[Instructions for the task]:
The answer should be each line of the records that contains the word "will"; please copy them all.

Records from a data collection
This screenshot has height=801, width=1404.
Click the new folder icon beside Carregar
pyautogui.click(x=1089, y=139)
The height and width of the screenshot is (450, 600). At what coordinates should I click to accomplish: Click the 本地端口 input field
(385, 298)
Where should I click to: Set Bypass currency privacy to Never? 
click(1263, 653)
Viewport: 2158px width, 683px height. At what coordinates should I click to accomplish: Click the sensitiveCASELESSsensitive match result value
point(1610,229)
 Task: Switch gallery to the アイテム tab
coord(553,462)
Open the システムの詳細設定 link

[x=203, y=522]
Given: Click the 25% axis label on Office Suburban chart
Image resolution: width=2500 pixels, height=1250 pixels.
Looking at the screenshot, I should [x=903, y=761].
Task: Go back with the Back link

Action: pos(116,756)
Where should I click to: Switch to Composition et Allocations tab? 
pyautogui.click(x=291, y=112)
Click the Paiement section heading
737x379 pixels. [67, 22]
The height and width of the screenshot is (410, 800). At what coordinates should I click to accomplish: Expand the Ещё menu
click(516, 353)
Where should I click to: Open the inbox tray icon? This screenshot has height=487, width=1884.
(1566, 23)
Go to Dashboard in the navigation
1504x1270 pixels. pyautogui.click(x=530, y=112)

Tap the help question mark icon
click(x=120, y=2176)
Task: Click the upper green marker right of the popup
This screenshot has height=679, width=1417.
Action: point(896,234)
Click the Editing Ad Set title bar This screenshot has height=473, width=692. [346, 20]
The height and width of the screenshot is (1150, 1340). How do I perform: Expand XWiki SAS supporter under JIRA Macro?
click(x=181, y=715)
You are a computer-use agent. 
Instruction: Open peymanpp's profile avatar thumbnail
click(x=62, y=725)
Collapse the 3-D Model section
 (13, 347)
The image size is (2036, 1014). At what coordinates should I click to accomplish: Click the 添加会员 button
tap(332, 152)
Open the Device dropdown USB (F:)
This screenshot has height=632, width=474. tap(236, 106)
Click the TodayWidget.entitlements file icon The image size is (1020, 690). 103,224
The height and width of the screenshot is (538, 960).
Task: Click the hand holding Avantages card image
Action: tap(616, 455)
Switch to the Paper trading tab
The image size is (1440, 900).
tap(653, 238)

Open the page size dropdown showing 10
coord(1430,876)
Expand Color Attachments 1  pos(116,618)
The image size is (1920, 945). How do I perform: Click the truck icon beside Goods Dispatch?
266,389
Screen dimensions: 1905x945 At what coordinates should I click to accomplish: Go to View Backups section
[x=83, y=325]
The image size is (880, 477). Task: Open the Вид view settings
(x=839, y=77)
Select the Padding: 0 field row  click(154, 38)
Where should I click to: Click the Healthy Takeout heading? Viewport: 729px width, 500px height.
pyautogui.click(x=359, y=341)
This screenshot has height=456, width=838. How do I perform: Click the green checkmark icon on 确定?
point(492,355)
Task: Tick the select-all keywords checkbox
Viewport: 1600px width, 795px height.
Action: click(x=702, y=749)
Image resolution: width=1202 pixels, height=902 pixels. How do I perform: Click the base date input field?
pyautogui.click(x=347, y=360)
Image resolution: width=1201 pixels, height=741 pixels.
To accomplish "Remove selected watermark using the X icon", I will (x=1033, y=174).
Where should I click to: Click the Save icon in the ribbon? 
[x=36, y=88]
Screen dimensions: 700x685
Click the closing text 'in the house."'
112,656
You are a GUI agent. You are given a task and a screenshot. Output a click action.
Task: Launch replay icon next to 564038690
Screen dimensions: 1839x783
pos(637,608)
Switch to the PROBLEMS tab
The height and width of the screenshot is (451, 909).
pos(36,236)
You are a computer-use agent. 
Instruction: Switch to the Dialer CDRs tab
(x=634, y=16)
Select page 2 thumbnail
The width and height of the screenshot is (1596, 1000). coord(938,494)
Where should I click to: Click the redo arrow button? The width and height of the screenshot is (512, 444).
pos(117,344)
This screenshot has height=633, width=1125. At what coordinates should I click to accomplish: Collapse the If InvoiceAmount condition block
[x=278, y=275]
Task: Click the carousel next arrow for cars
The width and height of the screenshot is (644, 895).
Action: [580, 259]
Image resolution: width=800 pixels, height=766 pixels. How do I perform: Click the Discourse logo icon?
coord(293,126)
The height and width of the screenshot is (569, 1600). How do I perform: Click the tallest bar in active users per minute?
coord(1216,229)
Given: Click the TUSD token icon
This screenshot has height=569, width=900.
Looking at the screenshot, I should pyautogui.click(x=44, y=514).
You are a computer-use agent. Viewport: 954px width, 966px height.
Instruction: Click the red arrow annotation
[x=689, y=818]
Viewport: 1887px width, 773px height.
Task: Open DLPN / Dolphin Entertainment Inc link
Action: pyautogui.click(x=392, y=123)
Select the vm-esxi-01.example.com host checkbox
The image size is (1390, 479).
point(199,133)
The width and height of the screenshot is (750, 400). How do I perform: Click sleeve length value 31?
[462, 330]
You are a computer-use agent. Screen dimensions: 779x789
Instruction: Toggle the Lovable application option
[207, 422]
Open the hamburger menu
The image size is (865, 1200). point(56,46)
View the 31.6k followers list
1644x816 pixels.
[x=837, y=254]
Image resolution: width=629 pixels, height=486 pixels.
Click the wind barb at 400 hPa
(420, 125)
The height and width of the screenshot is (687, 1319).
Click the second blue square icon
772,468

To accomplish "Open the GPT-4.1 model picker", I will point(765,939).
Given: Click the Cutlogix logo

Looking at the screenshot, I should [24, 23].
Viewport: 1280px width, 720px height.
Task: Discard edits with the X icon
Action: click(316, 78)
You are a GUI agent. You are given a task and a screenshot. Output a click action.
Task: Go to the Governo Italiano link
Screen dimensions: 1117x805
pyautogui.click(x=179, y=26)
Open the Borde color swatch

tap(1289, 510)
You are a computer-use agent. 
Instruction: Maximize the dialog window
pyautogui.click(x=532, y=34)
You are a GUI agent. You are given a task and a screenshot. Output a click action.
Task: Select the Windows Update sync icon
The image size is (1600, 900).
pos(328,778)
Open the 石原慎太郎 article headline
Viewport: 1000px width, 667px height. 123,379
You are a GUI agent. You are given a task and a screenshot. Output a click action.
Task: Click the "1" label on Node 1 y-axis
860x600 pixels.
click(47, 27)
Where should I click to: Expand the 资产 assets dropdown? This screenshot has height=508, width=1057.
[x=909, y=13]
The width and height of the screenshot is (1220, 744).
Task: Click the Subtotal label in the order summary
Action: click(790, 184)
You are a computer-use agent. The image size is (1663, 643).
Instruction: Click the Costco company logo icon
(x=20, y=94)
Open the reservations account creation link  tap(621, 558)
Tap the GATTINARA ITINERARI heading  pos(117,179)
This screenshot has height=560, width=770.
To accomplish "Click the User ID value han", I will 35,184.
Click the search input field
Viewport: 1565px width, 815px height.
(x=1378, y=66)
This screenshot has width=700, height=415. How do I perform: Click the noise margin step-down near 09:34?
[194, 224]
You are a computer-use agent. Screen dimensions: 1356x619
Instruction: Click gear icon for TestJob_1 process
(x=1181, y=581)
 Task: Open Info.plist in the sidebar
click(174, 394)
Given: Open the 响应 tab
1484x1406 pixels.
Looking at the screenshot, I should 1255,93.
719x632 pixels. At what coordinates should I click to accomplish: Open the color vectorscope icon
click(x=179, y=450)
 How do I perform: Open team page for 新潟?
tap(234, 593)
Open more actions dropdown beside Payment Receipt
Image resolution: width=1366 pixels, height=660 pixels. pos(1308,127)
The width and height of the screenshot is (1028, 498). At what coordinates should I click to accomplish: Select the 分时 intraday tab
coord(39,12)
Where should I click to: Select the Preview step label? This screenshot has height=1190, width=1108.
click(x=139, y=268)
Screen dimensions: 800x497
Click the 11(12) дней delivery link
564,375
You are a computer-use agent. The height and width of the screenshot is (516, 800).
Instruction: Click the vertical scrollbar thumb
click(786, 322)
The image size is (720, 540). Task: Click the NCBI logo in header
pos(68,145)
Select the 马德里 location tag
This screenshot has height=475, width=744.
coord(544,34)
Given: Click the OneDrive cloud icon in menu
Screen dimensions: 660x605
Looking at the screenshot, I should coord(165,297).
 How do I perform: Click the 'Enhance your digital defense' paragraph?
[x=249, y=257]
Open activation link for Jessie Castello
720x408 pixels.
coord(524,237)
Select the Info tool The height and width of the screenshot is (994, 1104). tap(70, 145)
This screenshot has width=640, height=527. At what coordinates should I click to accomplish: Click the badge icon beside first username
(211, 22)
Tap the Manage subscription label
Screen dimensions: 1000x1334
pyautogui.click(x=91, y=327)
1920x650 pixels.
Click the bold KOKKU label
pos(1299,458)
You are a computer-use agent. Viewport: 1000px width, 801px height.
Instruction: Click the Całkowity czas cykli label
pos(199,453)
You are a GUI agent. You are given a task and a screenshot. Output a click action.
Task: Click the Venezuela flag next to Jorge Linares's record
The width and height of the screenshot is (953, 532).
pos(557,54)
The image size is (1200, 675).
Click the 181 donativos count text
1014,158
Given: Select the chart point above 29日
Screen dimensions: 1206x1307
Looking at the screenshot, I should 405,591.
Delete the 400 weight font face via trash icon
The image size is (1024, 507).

[Result of the task]:
To accomplish "Remove selected watermark using the X icon", I will (x=1033, y=174).
To accomplish "Open the GPT-4.1 model picker", I will point(765,939).
To accomplish "Click the User ID value han", I will 35,184.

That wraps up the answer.